Biologically Inspired Engineering: From Mechanotherapeutics to Human Organs-on-Chips
Seminar | February 21 | 3:30-4:30 p.m. | 105 Stanley Hall
Donald E. Ingber, M.D., Ph.D., Harvard University
In this presentation, I will describe work we have been carrying out at the Wyss Institute for Biologically Inspired Engineering at Harvard that I head, which leverages biological design principles to develop new engineering innovations. I will highlight recent advances that my team has made in the engineering of Organs-on-Chips microfluidic devices lined by living human cells created with computer microchip manufacturing techniques that recapitulate organ-level structure and functions as a way to replace animal testing for drug development, mechanistic discovery, and personalized medicine. I will review recent advances we have made in the engineering of multiple organ chips, including lung, gut, kidney, bone marrow, and blood-brain barrier chips, and in their use to develop human disease models and discover new therapeutics. I will also describe our efforts to integrate these organ chips into a human body-on-chips, and to engineer an automated instrument for real-time analysis of cellular responses to pharmaceuticals, chemicals, and toxins.
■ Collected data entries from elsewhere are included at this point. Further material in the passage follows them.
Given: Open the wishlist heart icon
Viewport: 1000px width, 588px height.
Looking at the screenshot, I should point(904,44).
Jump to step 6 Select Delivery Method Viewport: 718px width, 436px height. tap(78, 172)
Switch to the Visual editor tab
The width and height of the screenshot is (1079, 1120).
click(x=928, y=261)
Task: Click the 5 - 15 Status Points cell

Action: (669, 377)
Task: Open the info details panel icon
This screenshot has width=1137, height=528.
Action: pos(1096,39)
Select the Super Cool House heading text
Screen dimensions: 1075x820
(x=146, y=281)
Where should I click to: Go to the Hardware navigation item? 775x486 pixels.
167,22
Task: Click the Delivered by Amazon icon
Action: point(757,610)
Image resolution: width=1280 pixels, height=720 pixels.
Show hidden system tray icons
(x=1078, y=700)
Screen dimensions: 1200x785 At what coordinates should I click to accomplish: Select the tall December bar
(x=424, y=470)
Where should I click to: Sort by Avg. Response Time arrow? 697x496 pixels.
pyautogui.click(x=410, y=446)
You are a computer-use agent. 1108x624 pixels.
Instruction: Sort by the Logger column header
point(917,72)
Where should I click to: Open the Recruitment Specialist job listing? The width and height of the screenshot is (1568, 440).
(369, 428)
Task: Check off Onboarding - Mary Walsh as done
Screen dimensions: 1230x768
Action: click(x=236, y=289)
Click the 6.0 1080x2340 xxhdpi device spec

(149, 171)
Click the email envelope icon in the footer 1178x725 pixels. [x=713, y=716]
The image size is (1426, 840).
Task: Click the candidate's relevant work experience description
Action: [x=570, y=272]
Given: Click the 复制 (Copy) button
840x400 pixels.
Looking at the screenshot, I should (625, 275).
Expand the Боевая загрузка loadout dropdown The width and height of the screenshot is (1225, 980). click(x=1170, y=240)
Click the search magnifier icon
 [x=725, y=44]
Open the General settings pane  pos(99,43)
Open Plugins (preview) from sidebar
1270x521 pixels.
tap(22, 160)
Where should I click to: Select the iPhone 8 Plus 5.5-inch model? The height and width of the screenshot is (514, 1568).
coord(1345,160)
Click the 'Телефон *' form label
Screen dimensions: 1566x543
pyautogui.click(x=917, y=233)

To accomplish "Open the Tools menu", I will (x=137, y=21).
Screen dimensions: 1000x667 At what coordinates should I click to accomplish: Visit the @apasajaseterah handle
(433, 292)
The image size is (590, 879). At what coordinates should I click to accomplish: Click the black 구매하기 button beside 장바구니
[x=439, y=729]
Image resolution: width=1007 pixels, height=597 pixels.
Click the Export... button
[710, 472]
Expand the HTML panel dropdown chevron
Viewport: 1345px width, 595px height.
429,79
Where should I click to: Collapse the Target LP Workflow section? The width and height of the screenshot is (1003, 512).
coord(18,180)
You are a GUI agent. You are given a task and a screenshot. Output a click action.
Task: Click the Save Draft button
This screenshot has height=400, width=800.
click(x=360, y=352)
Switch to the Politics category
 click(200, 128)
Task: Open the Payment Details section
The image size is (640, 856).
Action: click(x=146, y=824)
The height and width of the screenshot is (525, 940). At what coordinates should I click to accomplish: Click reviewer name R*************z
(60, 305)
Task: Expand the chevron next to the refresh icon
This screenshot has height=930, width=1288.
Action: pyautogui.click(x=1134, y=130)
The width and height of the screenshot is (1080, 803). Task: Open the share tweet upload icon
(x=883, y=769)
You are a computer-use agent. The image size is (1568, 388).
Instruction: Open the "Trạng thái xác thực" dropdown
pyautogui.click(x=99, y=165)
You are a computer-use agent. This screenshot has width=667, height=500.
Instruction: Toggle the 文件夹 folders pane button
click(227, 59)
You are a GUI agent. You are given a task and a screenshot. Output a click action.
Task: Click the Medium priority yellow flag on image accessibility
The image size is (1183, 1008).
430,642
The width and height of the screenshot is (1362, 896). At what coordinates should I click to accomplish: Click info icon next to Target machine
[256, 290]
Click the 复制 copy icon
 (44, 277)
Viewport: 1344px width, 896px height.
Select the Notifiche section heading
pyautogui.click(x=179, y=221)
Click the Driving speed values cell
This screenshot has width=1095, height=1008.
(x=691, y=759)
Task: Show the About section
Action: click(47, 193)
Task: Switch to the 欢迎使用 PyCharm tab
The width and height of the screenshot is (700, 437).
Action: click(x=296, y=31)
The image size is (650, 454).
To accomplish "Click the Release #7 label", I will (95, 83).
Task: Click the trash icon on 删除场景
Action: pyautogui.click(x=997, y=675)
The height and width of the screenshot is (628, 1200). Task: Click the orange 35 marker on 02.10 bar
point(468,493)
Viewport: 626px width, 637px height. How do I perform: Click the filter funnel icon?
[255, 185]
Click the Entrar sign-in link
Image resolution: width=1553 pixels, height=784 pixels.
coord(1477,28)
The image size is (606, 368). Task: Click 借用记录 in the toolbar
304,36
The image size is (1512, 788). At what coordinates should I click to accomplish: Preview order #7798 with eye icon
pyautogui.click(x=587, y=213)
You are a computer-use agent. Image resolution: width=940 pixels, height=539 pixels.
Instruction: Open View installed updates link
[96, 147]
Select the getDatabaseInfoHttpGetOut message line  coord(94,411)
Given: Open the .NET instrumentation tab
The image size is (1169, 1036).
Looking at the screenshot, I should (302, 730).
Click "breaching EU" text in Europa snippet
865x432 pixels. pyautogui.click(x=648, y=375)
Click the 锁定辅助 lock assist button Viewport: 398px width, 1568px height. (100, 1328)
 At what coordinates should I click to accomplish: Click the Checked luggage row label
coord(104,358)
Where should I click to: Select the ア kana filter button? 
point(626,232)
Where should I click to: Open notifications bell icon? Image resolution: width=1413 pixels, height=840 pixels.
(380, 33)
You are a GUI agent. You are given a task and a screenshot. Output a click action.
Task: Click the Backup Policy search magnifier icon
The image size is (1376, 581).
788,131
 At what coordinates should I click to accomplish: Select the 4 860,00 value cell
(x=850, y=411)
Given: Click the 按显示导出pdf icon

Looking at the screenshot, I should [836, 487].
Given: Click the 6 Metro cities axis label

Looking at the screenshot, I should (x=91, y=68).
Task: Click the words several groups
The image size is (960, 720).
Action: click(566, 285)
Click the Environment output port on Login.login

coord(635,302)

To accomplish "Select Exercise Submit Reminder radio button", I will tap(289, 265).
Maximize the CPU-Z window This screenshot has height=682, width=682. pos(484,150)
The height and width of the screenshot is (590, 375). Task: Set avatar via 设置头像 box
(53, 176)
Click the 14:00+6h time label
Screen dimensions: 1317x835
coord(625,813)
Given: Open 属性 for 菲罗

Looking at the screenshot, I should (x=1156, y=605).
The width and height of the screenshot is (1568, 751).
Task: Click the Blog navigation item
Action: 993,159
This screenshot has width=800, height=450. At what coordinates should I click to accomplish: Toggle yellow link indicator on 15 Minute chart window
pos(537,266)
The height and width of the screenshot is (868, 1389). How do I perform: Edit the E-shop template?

I will also summarize other examples of bioinspired nanotechnologies in development at the Institute, including mechanically activated clot-busting nanotherapeutics that target to vascular occlusion sites like artificial platelets, a dialysis-like therapeutic device for cleansing blood of pathogens and toxins in patients with sepsis, and a biologically inspired surface coating for medical devices that reduces the need for soluble anticoagulants.